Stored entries
--------------------------------
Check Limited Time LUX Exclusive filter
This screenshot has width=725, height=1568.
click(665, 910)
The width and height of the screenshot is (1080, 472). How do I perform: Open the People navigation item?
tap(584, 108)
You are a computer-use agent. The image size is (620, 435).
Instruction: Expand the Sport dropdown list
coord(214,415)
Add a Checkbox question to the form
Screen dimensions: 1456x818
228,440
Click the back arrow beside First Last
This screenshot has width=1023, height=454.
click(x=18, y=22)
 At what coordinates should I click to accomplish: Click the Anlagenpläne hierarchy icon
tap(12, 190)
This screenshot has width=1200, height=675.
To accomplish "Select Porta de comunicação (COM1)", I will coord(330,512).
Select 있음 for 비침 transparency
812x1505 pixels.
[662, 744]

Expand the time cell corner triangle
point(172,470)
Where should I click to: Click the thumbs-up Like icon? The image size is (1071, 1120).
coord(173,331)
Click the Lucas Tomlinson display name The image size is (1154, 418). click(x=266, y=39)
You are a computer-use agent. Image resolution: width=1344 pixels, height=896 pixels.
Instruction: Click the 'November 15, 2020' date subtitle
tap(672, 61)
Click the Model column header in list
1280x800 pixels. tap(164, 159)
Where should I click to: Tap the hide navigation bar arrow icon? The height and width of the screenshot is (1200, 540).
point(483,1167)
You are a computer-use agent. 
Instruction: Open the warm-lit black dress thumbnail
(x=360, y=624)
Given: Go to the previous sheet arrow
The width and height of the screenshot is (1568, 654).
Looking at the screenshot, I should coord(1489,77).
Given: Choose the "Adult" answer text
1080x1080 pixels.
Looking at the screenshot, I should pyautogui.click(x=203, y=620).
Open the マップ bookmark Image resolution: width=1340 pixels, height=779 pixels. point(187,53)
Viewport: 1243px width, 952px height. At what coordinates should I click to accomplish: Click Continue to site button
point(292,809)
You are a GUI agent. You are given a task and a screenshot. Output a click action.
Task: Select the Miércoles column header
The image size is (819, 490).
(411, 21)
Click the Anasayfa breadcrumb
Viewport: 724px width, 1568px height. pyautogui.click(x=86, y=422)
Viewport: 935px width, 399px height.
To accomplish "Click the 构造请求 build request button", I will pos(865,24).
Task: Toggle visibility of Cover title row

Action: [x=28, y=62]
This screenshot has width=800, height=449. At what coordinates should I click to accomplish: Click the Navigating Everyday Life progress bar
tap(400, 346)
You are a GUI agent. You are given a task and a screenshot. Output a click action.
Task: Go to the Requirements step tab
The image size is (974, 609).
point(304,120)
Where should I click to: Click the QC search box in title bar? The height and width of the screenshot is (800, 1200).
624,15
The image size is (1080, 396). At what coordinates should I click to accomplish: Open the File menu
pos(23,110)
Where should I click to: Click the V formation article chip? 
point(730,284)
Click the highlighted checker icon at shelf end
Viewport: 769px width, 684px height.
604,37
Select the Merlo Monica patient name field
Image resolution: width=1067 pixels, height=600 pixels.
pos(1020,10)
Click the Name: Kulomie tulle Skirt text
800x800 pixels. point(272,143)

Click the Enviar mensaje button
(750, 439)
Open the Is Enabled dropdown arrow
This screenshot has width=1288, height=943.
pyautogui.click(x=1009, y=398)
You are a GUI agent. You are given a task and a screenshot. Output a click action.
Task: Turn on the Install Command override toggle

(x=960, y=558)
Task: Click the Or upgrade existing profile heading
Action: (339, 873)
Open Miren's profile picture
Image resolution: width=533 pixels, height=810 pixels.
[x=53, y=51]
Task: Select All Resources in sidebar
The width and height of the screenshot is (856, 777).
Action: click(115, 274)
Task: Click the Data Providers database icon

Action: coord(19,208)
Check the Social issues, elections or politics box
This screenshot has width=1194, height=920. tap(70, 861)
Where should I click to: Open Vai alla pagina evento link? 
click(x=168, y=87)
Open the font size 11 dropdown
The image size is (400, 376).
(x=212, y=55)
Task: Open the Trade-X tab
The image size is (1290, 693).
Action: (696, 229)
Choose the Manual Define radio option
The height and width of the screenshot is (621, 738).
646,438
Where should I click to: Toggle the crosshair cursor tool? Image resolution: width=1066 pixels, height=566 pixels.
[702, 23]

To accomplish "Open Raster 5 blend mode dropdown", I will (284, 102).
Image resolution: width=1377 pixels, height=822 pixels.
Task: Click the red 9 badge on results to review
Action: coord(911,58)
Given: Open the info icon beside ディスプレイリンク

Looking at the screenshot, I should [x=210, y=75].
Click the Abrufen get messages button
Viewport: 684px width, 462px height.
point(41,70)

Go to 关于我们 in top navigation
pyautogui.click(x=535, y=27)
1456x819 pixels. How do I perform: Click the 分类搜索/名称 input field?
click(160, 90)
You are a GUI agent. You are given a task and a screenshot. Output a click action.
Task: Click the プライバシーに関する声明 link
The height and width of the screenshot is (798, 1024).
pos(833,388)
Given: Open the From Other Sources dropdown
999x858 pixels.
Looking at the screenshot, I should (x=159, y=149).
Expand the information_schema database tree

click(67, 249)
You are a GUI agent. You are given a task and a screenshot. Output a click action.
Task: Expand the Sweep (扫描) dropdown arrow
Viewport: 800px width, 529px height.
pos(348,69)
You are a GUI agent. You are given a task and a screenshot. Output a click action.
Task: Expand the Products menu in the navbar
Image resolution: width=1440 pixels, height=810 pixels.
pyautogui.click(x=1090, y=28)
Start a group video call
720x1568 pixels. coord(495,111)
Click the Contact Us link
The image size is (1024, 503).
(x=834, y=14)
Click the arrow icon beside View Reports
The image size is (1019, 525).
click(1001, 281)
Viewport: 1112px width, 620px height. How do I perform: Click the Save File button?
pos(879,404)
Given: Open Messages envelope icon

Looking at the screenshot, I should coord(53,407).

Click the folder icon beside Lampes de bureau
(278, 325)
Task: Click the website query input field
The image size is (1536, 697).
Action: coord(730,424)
--------------------------------
Repeat the entries shown above, every one, word for word.

Check Limited Time LUX Exclusive filter
This screenshot has width=725, height=1568.
click(665, 910)
The width and height of the screenshot is (1080, 472). How do I perform: Open the People navigation item?
tap(584, 108)
You are a computer-use agent. The image size is (620, 435).
Instruction: Expand the Sport dropdown list
coord(214,415)
Add a Checkbox question to the form
Screen dimensions: 1456x818
228,440
Click the back arrow beside First Last
This screenshot has width=1023, height=454.
click(x=18, y=22)
 At what coordinates should I click to accomplish: Click the Anlagenpläne hierarchy icon
tap(12, 190)
This screenshot has width=1200, height=675.
To accomplish "Select Porta de comunicação (COM1)", I will coord(330,512).
Select 있음 for 비침 transparency
812x1505 pixels.
[662, 744]

Expand the time cell corner triangle
point(172,470)
Where should I click to: Click the thumbs-up Like icon? The image size is (1071, 1120).
coord(173,331)
Click the Lucas Tomlinson display name The image size is (1154, 418). click(x=266, y=39)
You are a computer-use agent. Image resolution: width=1344 pixels, height=896 pixels.
Instruction: Click the 'November 15, 2020' date subtitle
tap(672, 61)
Click the Model column header in list
1280x800 pixels. tap(164, 159)
Where should I click to: Tap the hide navigation bar arrow icon? The height and width of the screenshot is (1200, 540).
point(483,1167)
You are a computer-use agent. 
Instruction: Open the warm-lit black dress thumbnail
(x=360, y=624)
Given: Go to the previous sheet arrow
The width and height of the screenshot is (1568, 654).
Looking at the screenshot, I should coord(1489,77).
Given: Choose the "Adult" answer text
1080x1080 pixels.
Looking at the screenshot, I should pyautogui.click(x=203, y=620).
Open the マップ bookmark Image resolution: width=1340 pixels, height=779 pixels. point(187,53)
Viewport: 1243px width, 952px height. At what coordinates should I click to accomplish: Click Continue to site button
point(292,809)
You are a GUI agent. You are given a task and a screenshot. Output a click action.
Task: Select the Miércoles column header
The image size is (819, 490).
(411, 21)
Click the Anasayfa breadcrumb
Viewport: 724px width, 1568px height. pyautogui.click(x=86, y=422)
Viewport: 935px width, 399px height.
To accomplish "Click the 构造请求 build request button", I will pos(865,24).
Task: Toggle visibility of Cover title row

Action: [x=28, y=62]
This screenshot has width=800, height=449. At what coordinates should I click to accomplish: Click the Navigating Everyday Life progress bar
tap(400, 346)
You are a GUI agent. You are given a task and a screenshot. Output a click action.
Task: Go to the Requirements step tab
The image size is (974, 609).
point(304,120)
Where should I click to: Click the QC search box in title bar? The height and width of the screenshot is (800, 1200).
624,15
The image size is (1080, 396). At what coordinates should I click to accomplish: Open the File menu
pos(23,110)
Where should I click to: Click the V formation article chip? 
point(730,284)
Click the highlighted checker icon at shelf end
Viewport: 769px width, 684px height.
604,37
Select the Merlo Monica patient name field
Image resolution: width=1067 pixels, height=600 pixels.
pos(1020,10)
Click the Name: Kulomie tulle Skirt text
800x800 pixels. point(272,143)

Click the Enviar mensaje button
(750, 439)
Open the Is Enabled dropdown arrow
This screenshot has width=1288, height=943.
pyautogui.click(x=1009, y=398)
You are a GUI agent. You are given a task and a screenshot. Output a click action.
Task: Turn on the Install Command override toggle

(x=960, y=558)
Task: Click the Or upgrade existing profile heading
Action: (339, 873)
Open Miren's profile picture
Image resolution: width=533 pixels, height=810 pixels.
[x=53, y=51]
Task: Select All Resources in sidebar
The width and height of the screenshot is (856, 777).
Action: click(115, 274)
Task: Click the Data Providers database icon

Action: coord(19,208)
Check the Social issues, elections or politics box
This screenshot has width=1194, height=920. tap(70, 861)
Where should I click to: Open Vai alla pagina evento link? 
click(x=168, y=87)
Open the font size 11 dropdown
The image size is (400, 376).
(x=212, y=55)
Task: Open the Trade-X tab
The image size is (1290, 693).
Action: (696, 229)
Choose the Manual Define radio option
The height and width of the screenshot is (621, 738).
646,438
Where should I click to: Toggle the crosshair cursor tool? Image resolution: width=1066 pixels, height=566 pixels.
[702, 23]

To accomplish "Open Raster 5 blend mode dropdown", I will (284, 102).
Image resolution: width=1377 pixels, height=822 pixels.
Task: Click the red 9 badge on results to review
Action: coord(911,58)
Given: Open the info icon beside ディスプレイリンク

Looking at the screenshot, I should [x=210, y=75].
Click the Abrufen get messages button
Viewport: 684px width, 462px height.
point(41,70)

Go to 关于我们 in top navigation
pyautogui.click(x=535, y=27)
1456x819 pixels. How do I perform: Click the 分类搜索/名称 input field?
click(160, 90)
You are a GUI agent. You are given a task and a screenshot. Output a click action.
Task: Click the プライバシーに関する声明 link
The height and width of the screenshot is (798, 1024).
pos(833,388)
Given: Open the From Other Sources dropdown
999x858 pixels.
Looking at the screenshot, I should (x=159, y=149).
Expand the information_schema database tree

click(67, 249)
You are a GUI agent. You are given a task and a screenshot. Output a click action.
Task: Expand the Sweep (扫描) dropdown arrow
Viewport: 800px width, 529px height.
pos(348,69)
You are a GUI agent. You are given a task and a screenshot. Output a click action.
Task: Expand the Products menu in the navbar
Image resolution: width=1440 pixels, height=810 pixels.
pyautogui.click(x=1090, y=28)
Start a group video call
720x1568 pixels. coord(495,111)
Click the Contact Us link
The image size is (1024, 503).
(x=834, y=14)
Click the arrow icon beside View Reports
The image size is (1019, 525).
click(1001, 281)
Viewport: 1112px width, 620px height. How do I perform: Click the Save File button?
pos(879,404)
Given: Open Messages envelope icon

Looking at the screenshot, I should coord(53,407).

Click the folder icon beside Lampes de bureau
(278, 325)
Task: Click the website query input field
The image size is (1536, 697).
Action: coord(730,424)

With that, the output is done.